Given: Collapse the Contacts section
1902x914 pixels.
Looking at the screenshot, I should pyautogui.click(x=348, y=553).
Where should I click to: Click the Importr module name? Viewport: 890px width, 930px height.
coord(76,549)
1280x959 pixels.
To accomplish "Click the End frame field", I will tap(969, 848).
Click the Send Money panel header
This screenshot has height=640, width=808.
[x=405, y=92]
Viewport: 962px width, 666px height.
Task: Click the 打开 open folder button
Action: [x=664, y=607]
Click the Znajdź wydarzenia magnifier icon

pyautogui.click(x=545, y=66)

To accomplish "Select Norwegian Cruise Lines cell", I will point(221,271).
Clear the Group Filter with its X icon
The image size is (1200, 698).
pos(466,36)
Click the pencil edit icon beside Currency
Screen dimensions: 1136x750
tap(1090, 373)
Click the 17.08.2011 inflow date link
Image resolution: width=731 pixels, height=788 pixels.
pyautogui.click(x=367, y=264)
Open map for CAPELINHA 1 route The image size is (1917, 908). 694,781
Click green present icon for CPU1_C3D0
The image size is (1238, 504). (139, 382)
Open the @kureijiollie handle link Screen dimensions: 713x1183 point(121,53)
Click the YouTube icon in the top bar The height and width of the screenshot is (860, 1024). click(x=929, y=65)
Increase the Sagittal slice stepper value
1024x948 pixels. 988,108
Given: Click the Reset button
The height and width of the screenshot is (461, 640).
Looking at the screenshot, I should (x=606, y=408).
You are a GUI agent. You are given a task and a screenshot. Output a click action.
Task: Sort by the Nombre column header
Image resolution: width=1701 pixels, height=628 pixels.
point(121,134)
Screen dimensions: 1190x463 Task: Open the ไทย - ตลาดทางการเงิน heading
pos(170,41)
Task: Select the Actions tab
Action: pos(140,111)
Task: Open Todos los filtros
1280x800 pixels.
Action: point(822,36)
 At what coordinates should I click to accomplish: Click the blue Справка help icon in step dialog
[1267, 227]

::::::

■ WORK INSTRUCTION ■
Using the listing above, report each line that mentions the word "header".

■ RESULT BELOW ■
Click the Send Money panel header
Task: Sort by the Nombre column header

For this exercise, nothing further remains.